Aslında Gül, adaylık sürecinde, partileri ve sivil toplum örgütleri dolaşırken verdiği sözlerle de konuşmasının içeriğini tamamlıyor.
SÖZE SADAKAT
Şimdi, Erdoğan gibi Gül’den beklenen tek şey sözüne sadık kalmasıdır.
AKP’de Gül’ün bunu yapacağına inanç tam, AKP dışındaki çevrelerde de bu yönde güçlü bir inanç ve beklenti var.
Bu konuda AKP çevrelerinden ilginç bir değerlendirme de geliyor.
Erdoğan, yeniden aday olduğunda Gül için, "Özü sözü bir" dedi.
AKP çevreleri, bu sözde önemli bir mesajın yattığını belirtiyorlar.
Çünkü, dinen özü, sözü bir olmamak münafıklık anlamına geliyor.
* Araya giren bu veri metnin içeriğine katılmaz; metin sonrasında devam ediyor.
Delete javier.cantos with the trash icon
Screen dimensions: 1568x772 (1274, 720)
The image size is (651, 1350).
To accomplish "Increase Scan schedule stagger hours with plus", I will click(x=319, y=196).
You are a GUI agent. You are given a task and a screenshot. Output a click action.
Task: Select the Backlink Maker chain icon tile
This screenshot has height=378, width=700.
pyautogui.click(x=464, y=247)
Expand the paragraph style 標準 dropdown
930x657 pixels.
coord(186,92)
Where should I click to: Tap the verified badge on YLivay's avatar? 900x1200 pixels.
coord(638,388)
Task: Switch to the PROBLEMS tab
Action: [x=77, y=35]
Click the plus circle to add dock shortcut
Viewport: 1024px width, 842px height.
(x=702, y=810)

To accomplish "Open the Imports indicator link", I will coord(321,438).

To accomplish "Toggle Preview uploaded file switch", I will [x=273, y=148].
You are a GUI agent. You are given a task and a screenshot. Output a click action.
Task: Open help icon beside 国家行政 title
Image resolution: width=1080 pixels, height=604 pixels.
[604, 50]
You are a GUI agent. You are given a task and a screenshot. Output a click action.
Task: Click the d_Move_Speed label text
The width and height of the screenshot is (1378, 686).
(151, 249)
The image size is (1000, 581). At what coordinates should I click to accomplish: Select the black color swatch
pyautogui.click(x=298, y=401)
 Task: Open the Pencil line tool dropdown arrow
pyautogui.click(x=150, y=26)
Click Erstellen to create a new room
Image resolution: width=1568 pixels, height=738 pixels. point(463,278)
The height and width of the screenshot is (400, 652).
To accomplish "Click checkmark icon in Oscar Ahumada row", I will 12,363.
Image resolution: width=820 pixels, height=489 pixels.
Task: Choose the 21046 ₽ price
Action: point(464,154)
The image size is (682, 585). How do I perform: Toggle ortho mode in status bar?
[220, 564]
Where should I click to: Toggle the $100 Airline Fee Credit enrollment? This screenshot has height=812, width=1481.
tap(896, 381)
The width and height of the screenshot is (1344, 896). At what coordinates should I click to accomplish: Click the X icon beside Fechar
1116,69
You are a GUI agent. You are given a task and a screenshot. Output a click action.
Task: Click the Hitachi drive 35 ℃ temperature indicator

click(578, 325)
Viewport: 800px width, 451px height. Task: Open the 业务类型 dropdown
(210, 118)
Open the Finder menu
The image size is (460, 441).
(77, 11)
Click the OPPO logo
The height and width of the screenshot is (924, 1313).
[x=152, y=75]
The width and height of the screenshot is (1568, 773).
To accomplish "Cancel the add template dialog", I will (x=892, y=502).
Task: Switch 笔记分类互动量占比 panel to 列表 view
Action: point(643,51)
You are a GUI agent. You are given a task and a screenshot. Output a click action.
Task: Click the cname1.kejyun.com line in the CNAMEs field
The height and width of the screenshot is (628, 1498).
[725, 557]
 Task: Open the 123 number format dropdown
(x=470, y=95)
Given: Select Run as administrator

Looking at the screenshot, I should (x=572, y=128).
Ancak, kişiye, yeterli bir zaman vermeden, daha yolun başından bu sıfatı yakıştırmak ise haksızlık.
Gül, daha görevi önceki gün devraldı, önünde 7 yıllık süre var.
Bugünden önyargılarla Gül’e tavır almanın, en azından halk üzerinde, inandırıcı bir etki yaratmasını beklemek hiç gerçekçi değil.
Önyargıları geride bırakmanın en kolay yolu Gül’ün sözüne sadık kalıp Köşk’te, siyasi çizgisinden uzak, devletin gereklerine uygun davranmasıdır.
DIŞ POLİTİKADA YÖNETİM GÜL’DE
Yeni süreçte Gül’ün yapması gereken ilk iş TSK ile ilgilidir.
Son beş yılda TSK, AKP’ye yakın bazı kesimlerce sürekli eleştirildi, kimileri ağır olan töhmetler altında bırakıldı.
Gül, Erdoğan’ın da yardımı ile bunu engelleyecek etkiye sahip.
Komutanların tutumunu içine sindirmiş olmasa da cumhurbaşkanı, başkomutan olarak TSK’ya yönelen bu eleştirileri durduracak bir çıkış yapmalı.
Erdoğan, meydanlarda Gül’e sağladığı zemin ve adaylığının yolunu kapatmayarak onu kendisiyle eşit düzeye çıkardı, diyebiliriz.
Bugün ise cumhurbaşkanı olarak Gül, artık Erdoğan’dan bir adım önde.
Her iki ismin de bunu kabullendiğini düşündüğümden, ikisi arasında, en azından kamuoyuna yansıyacak bir çekişmeye pek olasılık vermiyorum.
İki ismin ilişki derinliği bunu zorunlu kılıyor.
Dünkü Bakanlar Kurulu çalışması da bunu gösteriyor.
Dışişleri Bakanı’nın Ali Babacan olması bunun bir kanıtı.
Bunun anlamı, Erdoğan’ın,dış politikada yönetimi Gül’e bıraktığıdır.
Çünkü, Ankara’da herkes bilir Babacan,Gül’e sormadan adım bile atmaz.
Burada, belki de tek sakınca, dış görüntüdür.
Bir ülkenin, ülke dışındaki en önemli üç temsilcisi cumhurbaşkanı, başbakan ve dışişleri bakanıdır.
Türkiye’de bu üç makamın sahibinin eşlerinin başı örtülü.
Bunun yaratacağı görüntü Türkiye’nin imajı olarak kabul edilecek.